Connecting People to Their Oceans: Issues and Options for Effective Ocean Literacy
While there is growing evidence of the importance of marine ecosystems for our societies, evidence shows also that pressures from human activities on these ecosystems are increasing, putting the health of marine ecosystems at stake worldwide. Hence, Blue Economy is becoming an important component of future socio-economic development strategies (e.g. this is called Blue Growth in Europe), that eventually can result in increasing pressures at sea, and despite the current regulatory framework (in particular with the Oceans Act, in USA or Canada, and the Marine Strategy Framework Directive, in Europe), it is likely that this situation will continue in the future.

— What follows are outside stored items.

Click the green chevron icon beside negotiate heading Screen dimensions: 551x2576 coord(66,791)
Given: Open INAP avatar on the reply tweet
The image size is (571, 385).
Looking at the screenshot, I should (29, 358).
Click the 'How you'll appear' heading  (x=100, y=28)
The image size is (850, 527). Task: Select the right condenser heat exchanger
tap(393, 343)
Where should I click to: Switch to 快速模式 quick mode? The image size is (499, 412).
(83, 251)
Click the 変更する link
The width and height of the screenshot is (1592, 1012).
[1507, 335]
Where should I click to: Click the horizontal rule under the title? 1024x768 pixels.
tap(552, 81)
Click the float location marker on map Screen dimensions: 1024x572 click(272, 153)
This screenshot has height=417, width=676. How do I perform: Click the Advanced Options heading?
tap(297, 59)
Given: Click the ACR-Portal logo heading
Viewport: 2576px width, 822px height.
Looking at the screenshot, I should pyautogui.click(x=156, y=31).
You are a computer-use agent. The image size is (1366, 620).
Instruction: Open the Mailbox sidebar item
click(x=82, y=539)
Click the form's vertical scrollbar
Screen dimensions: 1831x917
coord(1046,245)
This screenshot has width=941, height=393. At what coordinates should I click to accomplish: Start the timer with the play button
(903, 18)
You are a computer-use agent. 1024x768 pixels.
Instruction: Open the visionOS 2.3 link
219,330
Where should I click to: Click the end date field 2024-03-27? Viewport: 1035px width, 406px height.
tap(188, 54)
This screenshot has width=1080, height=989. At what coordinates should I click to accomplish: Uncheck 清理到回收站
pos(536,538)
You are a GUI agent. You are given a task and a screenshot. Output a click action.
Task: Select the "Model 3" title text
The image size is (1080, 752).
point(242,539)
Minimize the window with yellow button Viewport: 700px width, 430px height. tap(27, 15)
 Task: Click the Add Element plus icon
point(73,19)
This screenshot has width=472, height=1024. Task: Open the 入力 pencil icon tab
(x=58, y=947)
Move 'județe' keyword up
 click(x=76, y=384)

Ensuring all those connected to the sea, directly or indirectly, gain a better understanding of the importance of the seas, the human-sea interactions and opportunities to act better and reduce impacts from human pressures, is central to Ocean Literacy (OL). Receiving increasing attention in Europe and USA, OL is a challenge for all parts of society: educators & trainers, children and professionals, civil society and scientists, consumers and policy/decision makers. It is seen as part of the package of solutions that will lead to a change in behavior and practice, thus reducing impacts and resulting in healthier marine ecosystems, whilst allowing development opportunities offered by seas are seized in a sustainable manner. This Research Topic focuses on the issues and options for effective OL worldwide. It discusses: (1) existing experiences in OL (formal and informal education for children, training for professionals, tools for raising awareness of consumers - and of investors in the marine sectors...) and their effectiveness (from understanding better to acting differently); (2) the role OL could play (in interaction with innovation, regulation, economic incentive, social norms...) to support human capital development as key component of sustainable growth; and (3) pre-conditions for effective OL for different sectors and target groups. Questions relevant to OL include: Which knowledge - produced by whom - to share and how? Who to target - and how to effectively reach those targeted? How to design OL initiatives - including by mobilizing those targeted (via living lab approaches e.g.) - to ensure effective OL and pave the way for behavior change? What are the knowledge gaps that limit our capacity to design effective OL? As scientists, it is likely you have many more questions to offer and discuss.